Em alguns momentos as canções eram entremeadas por discursos breves, versando sobre a luta contra o preconceito e a discriminação racial, intolerância religiosa e segregação socioeconômica. Uma breve fala relembrou o absurdo acúmulo de lixo que presenciei por tantas vezes nas ruas da Liberdade, como comprovação do desleixo do poder público com as

áreas periféricas da cidade. Um grande aplauso deixou em mim a impressão de que não se tratava meramente da aprovação do que havia sido dito, mas do compartilhamento de sensações e demandas. Lembrei-me da ideia de verossimilhança enunciada por Julia Kristeva (1972) cuja proposta afirma que seria verossímil todo discurso que está em relação de semelhança com outro. A união de dois discursos distintos, um dos quais se projeta sobre o outro que lhe serve de espelho e se identifica com ele por cima da diferença. Os que aplaudiam pareceram sentir-se representados pelas palavras proferidas do palco, encontrando nelas a citada verossimilhança.

Passava das 03h00min quando o ensaio caminhou para o final, com um dos cantores anunciando que apresentariam apenas mais duas canções, informe imediatamente respondido com um murmúrio generalizado. O adiantar das horas fez com que eu pensasse em como voltar para casa. Pegar um ônibus parecia ser um delírio.

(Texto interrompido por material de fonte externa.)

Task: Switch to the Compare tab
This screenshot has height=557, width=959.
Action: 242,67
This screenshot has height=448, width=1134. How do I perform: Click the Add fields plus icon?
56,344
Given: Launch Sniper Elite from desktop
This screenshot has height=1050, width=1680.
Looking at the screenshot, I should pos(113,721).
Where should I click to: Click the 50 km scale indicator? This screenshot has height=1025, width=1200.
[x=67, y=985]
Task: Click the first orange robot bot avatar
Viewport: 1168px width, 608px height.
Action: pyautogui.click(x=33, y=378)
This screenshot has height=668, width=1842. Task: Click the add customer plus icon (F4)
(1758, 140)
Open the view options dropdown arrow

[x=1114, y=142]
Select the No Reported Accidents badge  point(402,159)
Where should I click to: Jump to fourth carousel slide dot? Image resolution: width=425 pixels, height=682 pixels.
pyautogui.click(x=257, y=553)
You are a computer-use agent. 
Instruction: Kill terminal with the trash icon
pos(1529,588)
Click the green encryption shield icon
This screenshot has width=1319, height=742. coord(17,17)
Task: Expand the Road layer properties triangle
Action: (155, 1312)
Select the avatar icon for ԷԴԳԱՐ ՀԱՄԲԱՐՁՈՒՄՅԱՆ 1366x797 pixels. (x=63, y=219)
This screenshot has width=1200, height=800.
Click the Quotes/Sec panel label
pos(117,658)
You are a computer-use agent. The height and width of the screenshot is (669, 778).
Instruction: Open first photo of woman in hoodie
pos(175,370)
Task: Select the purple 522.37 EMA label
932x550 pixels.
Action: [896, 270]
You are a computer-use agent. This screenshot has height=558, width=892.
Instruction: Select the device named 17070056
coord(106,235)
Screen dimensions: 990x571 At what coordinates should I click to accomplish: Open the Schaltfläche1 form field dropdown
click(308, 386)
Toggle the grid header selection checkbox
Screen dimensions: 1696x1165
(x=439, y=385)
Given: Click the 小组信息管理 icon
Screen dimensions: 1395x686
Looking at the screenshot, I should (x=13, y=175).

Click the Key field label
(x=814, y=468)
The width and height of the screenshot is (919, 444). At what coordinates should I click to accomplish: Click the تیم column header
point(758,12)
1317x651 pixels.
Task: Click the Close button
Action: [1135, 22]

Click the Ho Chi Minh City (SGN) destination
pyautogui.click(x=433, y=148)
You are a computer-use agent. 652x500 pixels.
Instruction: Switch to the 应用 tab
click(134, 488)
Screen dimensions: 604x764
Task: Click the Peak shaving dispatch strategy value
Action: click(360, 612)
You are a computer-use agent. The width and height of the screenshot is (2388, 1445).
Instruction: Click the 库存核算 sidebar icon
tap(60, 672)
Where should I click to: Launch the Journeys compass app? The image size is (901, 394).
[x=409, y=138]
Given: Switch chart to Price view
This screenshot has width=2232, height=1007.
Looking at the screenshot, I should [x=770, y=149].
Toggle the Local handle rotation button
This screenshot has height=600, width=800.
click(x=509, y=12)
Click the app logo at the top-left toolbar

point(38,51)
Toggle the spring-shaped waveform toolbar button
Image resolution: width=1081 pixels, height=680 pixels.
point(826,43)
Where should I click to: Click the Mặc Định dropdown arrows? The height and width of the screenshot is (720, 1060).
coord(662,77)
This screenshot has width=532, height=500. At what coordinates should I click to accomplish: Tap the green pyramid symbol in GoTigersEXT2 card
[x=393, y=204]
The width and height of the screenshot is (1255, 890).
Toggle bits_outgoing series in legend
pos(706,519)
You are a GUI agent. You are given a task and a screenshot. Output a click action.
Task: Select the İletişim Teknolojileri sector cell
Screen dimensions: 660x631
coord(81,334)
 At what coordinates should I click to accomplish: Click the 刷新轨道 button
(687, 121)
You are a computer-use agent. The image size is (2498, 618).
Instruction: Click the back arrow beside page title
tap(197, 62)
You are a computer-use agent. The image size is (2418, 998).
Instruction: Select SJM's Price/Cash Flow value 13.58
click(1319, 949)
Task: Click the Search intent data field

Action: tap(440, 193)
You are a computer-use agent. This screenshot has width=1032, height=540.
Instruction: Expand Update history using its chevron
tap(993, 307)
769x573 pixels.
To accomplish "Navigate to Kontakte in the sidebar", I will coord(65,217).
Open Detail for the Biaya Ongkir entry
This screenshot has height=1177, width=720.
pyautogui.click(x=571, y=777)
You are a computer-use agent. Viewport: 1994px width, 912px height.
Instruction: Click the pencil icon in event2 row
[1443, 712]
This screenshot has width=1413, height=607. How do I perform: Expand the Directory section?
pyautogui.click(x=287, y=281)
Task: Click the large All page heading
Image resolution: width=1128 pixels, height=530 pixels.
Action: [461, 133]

Findada a observação dos três ensaios, notei que aquela série de eventos revelava um momento de comunhão entre artista e público, bloco e comunidade, e mais, entre pessoas integradas em uma sociedade complexa atravessada por relações de poder, ocupantes de semelhantes camadas da estratificação social, intermitentemente sujeitas a conflitos e que, naquele momento de celebração, conseguiam uma breve trégua na dureza do cotidiano.

Apresentações artísticas que aos olhos distraídos poderiam parecer voltadas unicamente para o entretenimento, mas que através das cores e sons da ludicidade revestiam- se de caráter político, permitindo que pudesse observar e compartilhar um pouco da visão de mundo daqueles indivíduos através da reveladora lente constituída pelos momentos de lazer.

Todo este espetáculo de cores, sons, corpos e movimentos pode ser encarado como um simples momento de comunhão e celebração do estar vivo. E certamente muitos dos que frequentaram os três eventos buscavam apenas a satisfação de tal potência. Mas o mesmo espetáculo pode ser encarado, também, como uma grande oportunidade para manifestação de pertencimento, de orgulho, de afirmação da negritude. E, com a mesma certeza, muitos dos que por aquelas quadras passaram tinham em mente tal propósito. Entretanto, o que é preciso ficar claro é que alienação e consciência não dependem de marcadores externos.

Os frequentadores dos ensaios sejam eles artistas, organizadores ou público, vão estabelecer suas próprias regras, dotando as mesmas ações, que posso considerar interessadas ou não, de outros significados, pertinentes a eles, capazes de delimitar espaços e determinar pertencimentos. A dificuldade em decodificar os sinais elaborados e exibidos por aquelas pessoas deixou claro que, por mais que me fizesse presente, não compartilhava daquele espaço, não pertencia aquele grupo. Como certa vez escreveu Cecília Meireles, no comovente

“O estudante empírico”, tudo não é somente léxico e sintaxe, sendo os atos capazes de modificar os nomes e os verbos. Concordava com a poetisa e também com Magnani:

As pessoas falam com o corpo, com a roupa, com as regras e formas de organização; e também com a palavra. Na verdade, essas são as falas que realmente interessam a pesquisa, e interessam porque são significativas para os que produzem e desfrutam tais modalidades de lazer. (MAGNANI, 1998, p. 166)

Entender a complexidade que um simples arquear de tronco ou pender de braços pode revelar, ou ainda, buscar sentido em gestos gratuitos, mostrou-se tarefa das mais árduas.

Já era dia na Cidade da Bahia quando o primeiro ônibus, que me levaria de volta para casa, surgiu na distante curva da Estrada da Liberdade.